Exercise objective — Can you transcribe every entry word for word, skipping the images?

Dataset entries:
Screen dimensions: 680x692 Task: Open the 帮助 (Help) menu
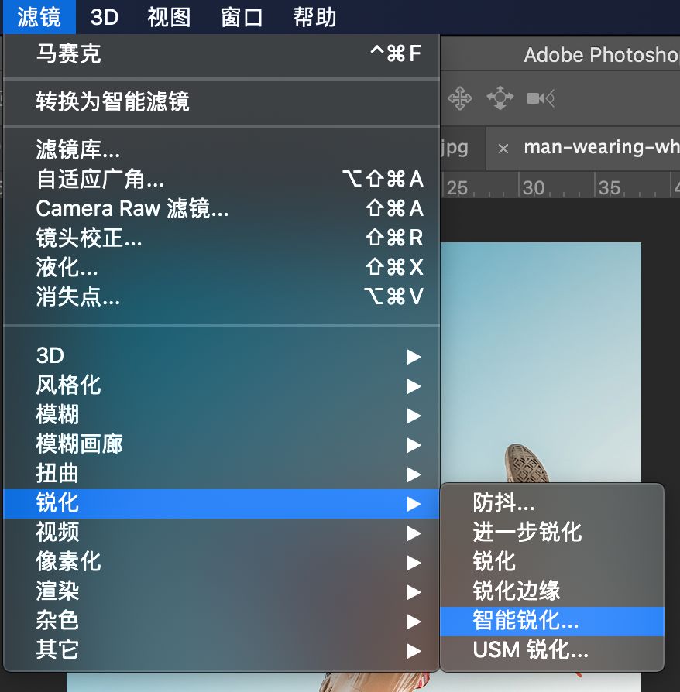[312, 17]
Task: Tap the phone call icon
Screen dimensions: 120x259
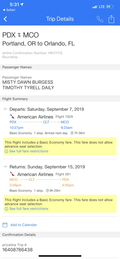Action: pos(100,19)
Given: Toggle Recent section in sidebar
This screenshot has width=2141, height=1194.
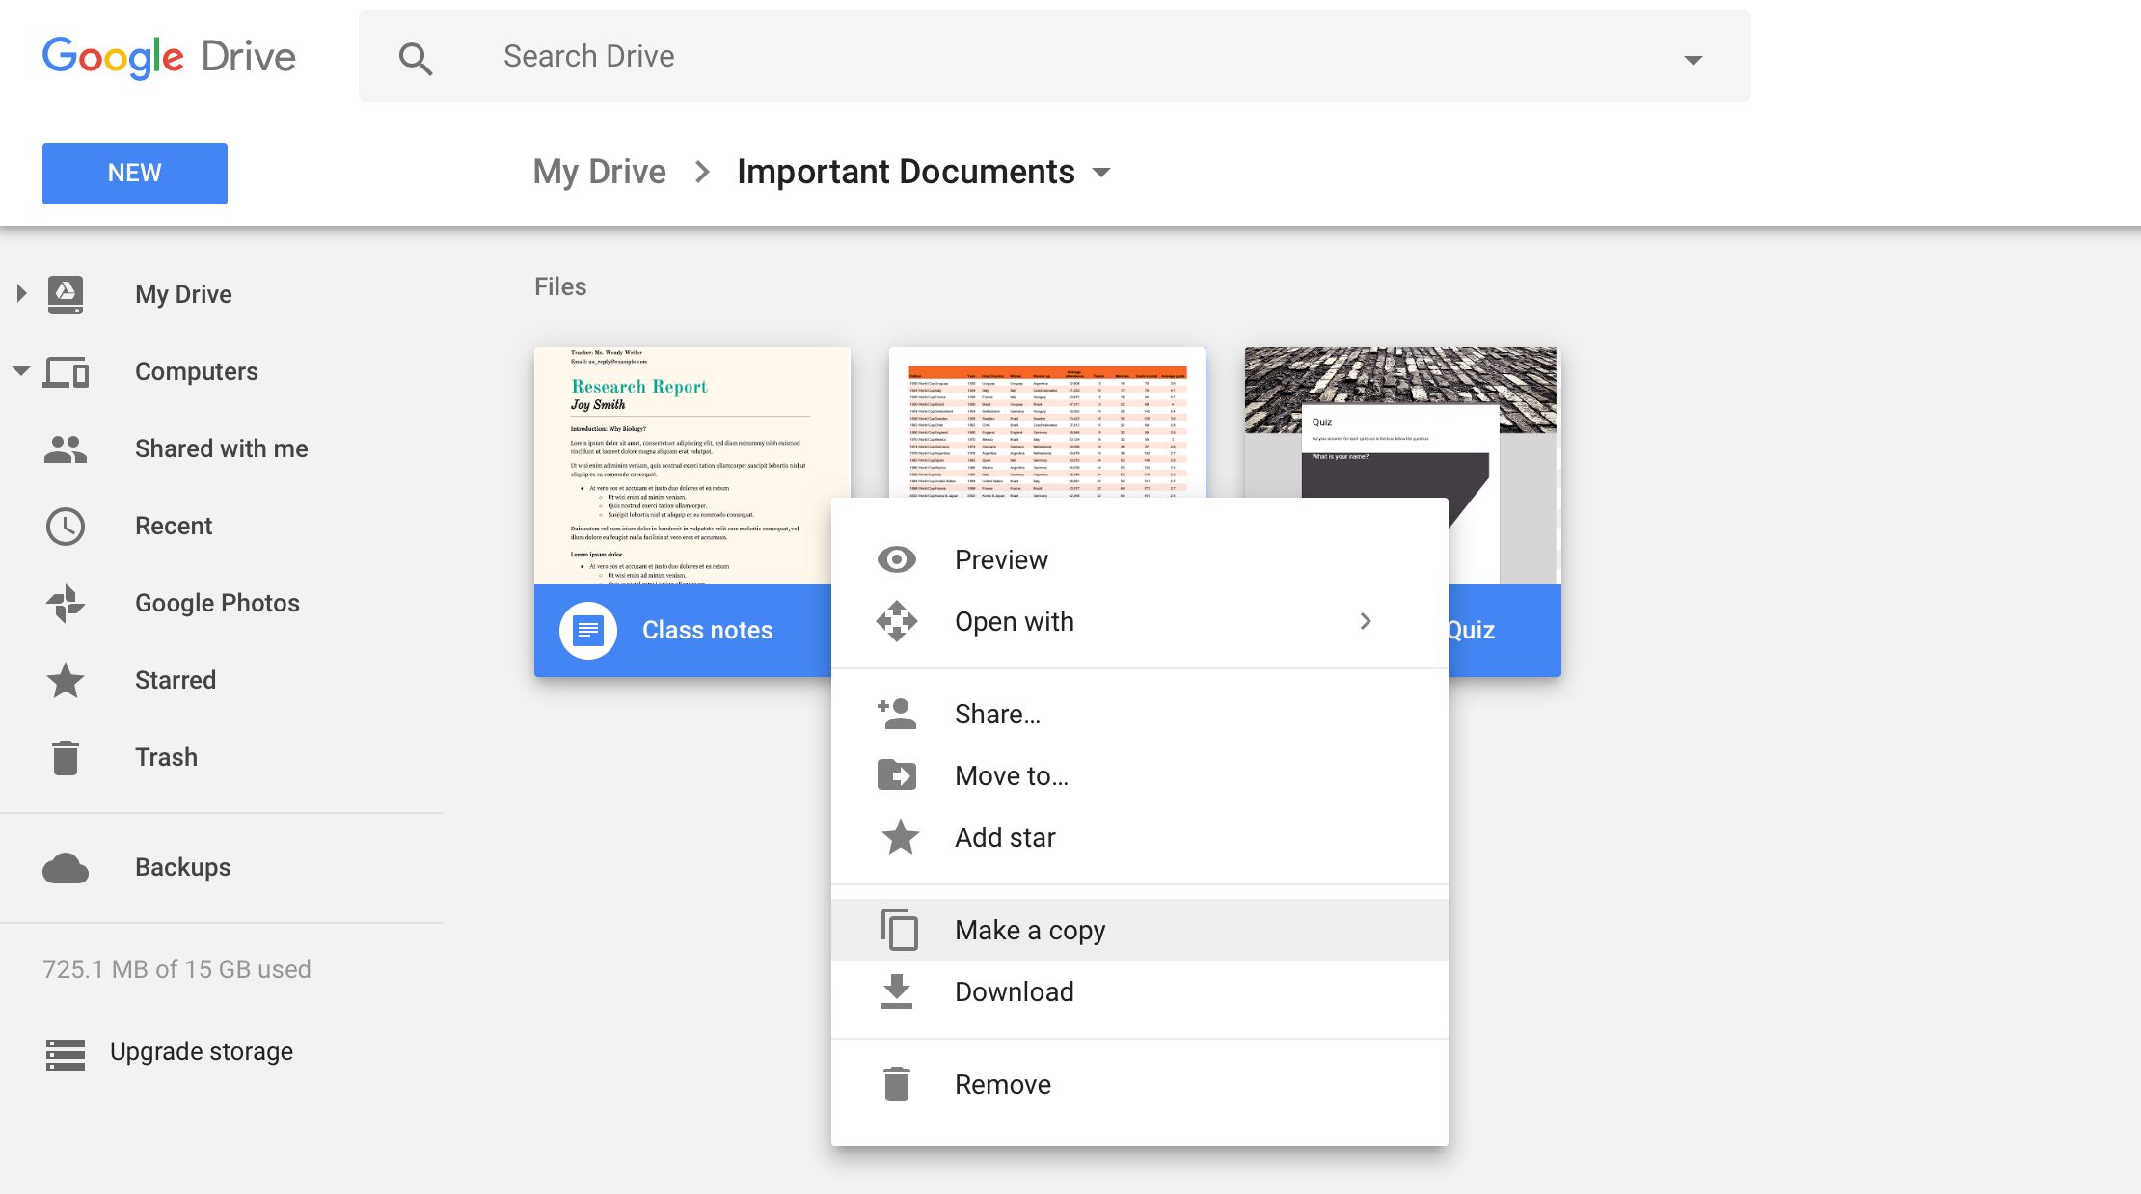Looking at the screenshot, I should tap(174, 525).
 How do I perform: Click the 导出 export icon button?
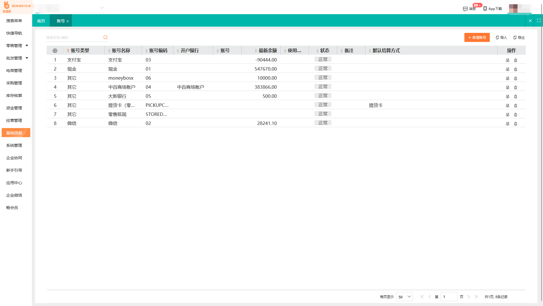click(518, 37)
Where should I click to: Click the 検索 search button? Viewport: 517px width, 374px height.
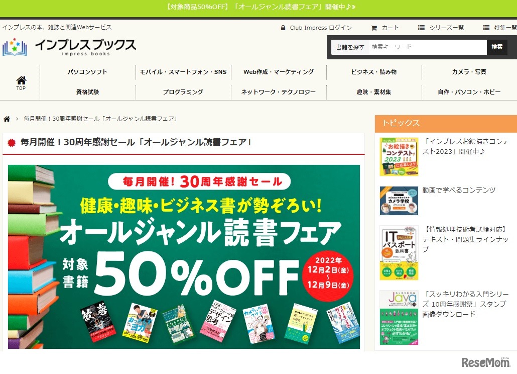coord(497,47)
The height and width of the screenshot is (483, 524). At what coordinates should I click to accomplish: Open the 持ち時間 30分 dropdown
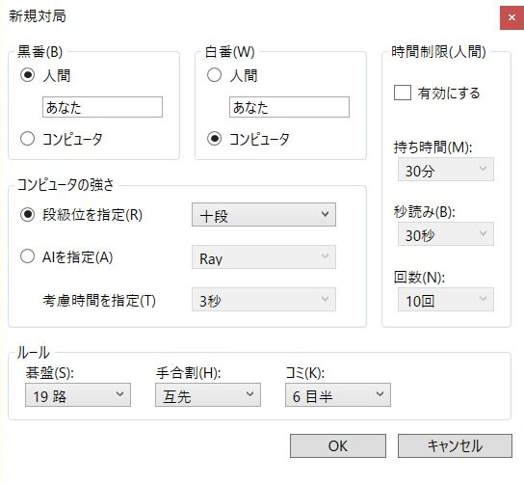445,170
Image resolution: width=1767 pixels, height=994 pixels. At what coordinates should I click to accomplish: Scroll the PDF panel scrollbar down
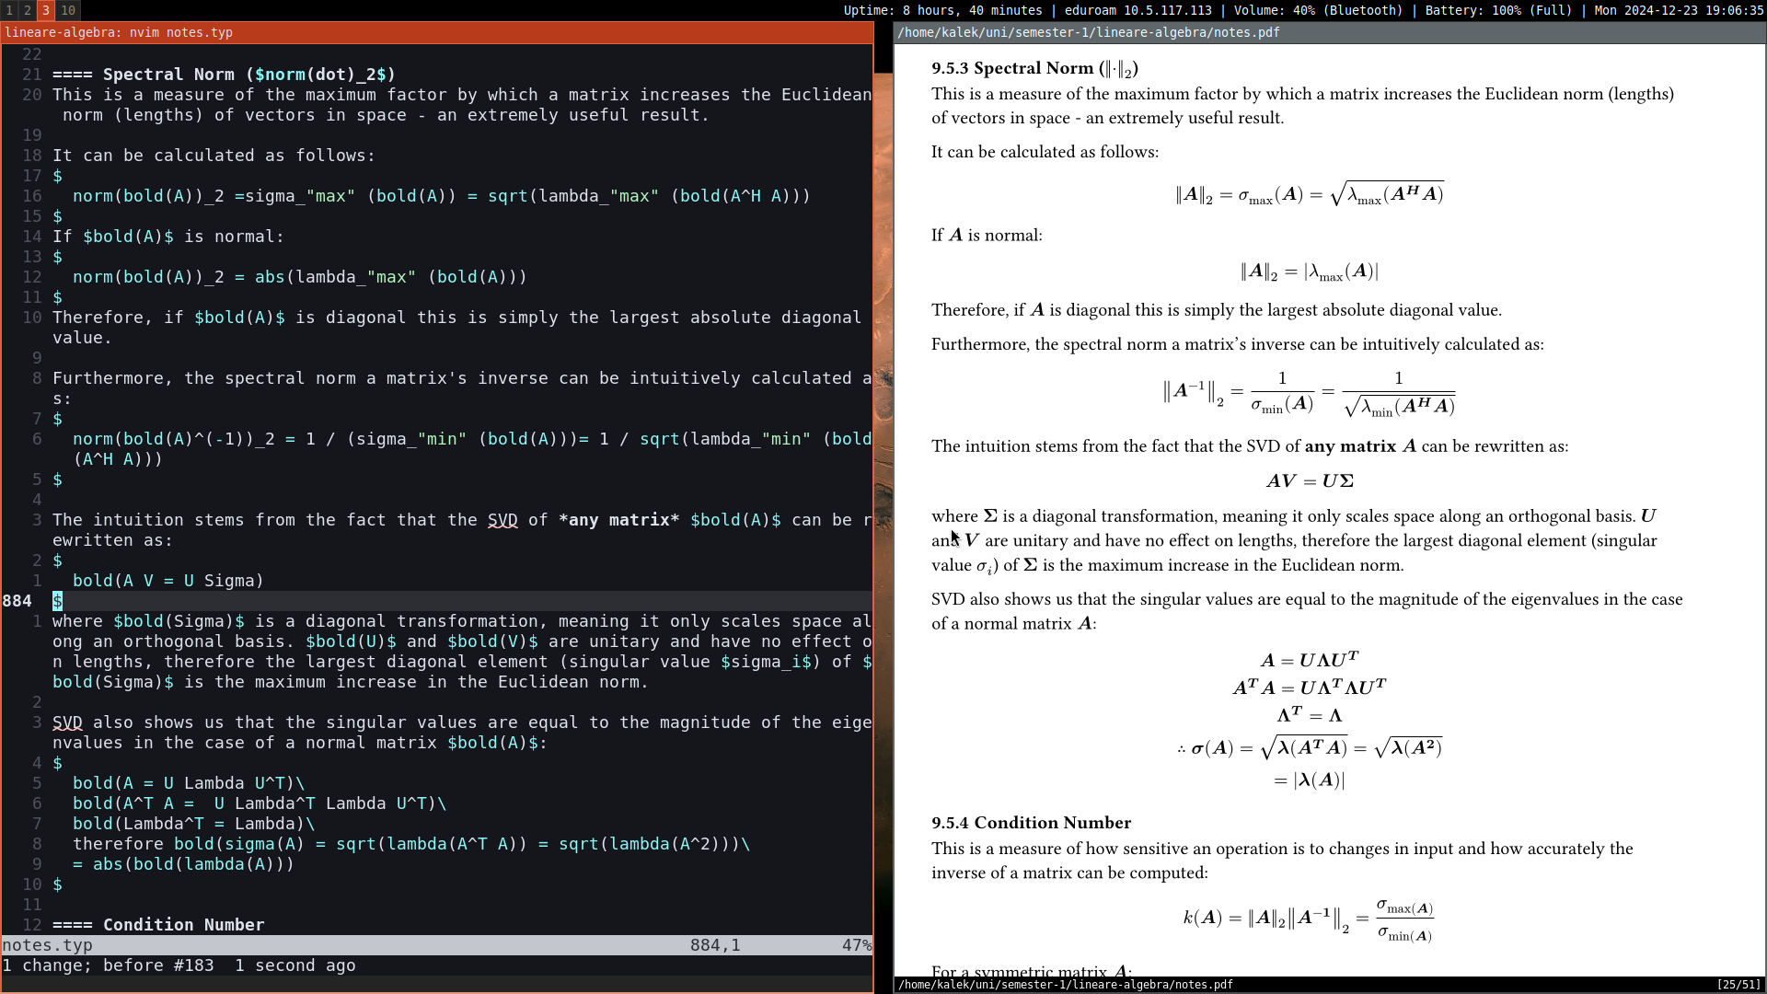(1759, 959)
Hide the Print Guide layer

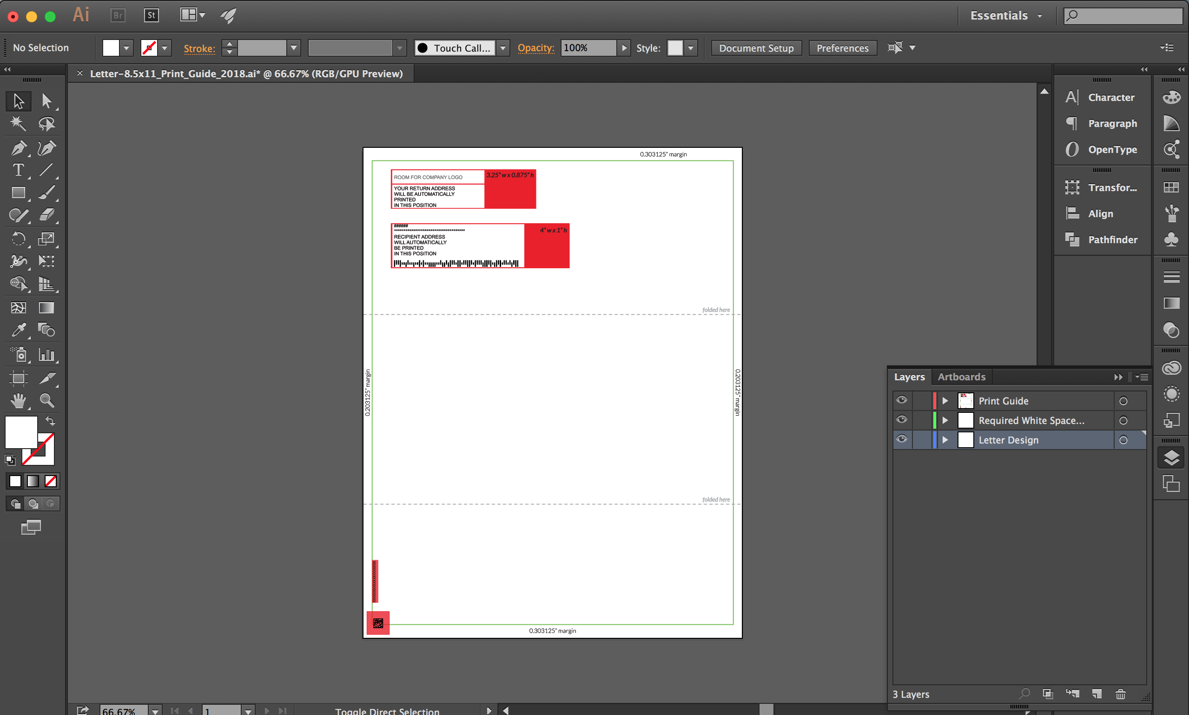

Answer box —
Screen dimensions: 680x692 Task: Open the 帮助 (Help) menu
[312, 17]
Task: Tap the phone call icon
Screen dimensions: 120x259
Action: pos(100,19)
Given: Toggle Recent section in sidebar
This screenshot has width=2141, height=1194.
Looking at the screenshot, I should tap(174, 525).
 How do I perform: Click the 导出 export icon button?
click(518, 37)
Where should I click to: Click the 検索 search button? Viewport: 517px width, 374px height.
coord(497,47)
The height and width of the screenshot is (483, 524). At what coordinates should I click to accomplish: Open the 持ち時間 30分 dropdown
445,170
Image resolution: width=1767 pixels, height=994 pixels. At what coordinates should I click to accomplish: Scroll the PDF panel scrollbar down
(1759, 959)
Hide the Print Guide layer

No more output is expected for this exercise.